That's weird in the usa?

So.... Keep shoes on in ppls houses and dont invite anyone to hot tub unless it's to bang

Got it
Alaska = hottubs and no shoes. Too damned dirty and cold to do anything else.

 
I do apologize for not finishing on Friday but I had a major issue at work I had to deal with. The ending at this point will no doubt be a let down. So should I continue or just go with the spectacular alternate ending suggested by fantasycurse42?

 
I do apologize for not finishing on Friday but I had a major issue at work I had to deal with. The ending at this point will no doubt be a let down.

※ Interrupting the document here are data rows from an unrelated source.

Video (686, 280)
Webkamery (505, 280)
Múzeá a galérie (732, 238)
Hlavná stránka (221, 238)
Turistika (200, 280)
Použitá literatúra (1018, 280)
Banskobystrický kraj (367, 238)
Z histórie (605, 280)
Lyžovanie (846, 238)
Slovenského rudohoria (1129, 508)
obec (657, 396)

So should I continue or just go with the spectacular alternate ending suggested by fantasycurse42?
Give us the real story. That will at least give us some closure and the opportunity to mock you mercilessly.

 
I do apologize for not finishing on Friday but I had a major issue at work I had to deal with. The ending at this point will no doubt be a let down. So should I continue or just go with the spectacular alternate ending suggested by fantasycurse42?
Please finish... I was just filling in for Friday, we would like the story.

 
I do apologize for not finishing on Friday but I had a major issue at work I had to deal with. The ending at this point will no doubt be a let down. So should I continue or just go with the spectacular alternate ending suggested by fantasycurse42?
You may as well finish this time at least.

 
Trying to figure out why you guys drove all that way on a weekend when Mr X had to work... it seems he blew you guys off a bit.

 
Just out of curiosity, I began reading this last Friday and it seems like you guys have an ongoing "tell a story" thing going on here? Is that right? Just curious cause I got a few.... :)

 
Trying to figure out why you guys drove all that way on a weekend when Mr X had to work... it seems he blew you guys off a bit.
He didn't find out until Thursday night that he would have to work. He is a small business owner and his largest customer asked him to jump, so he asked how high.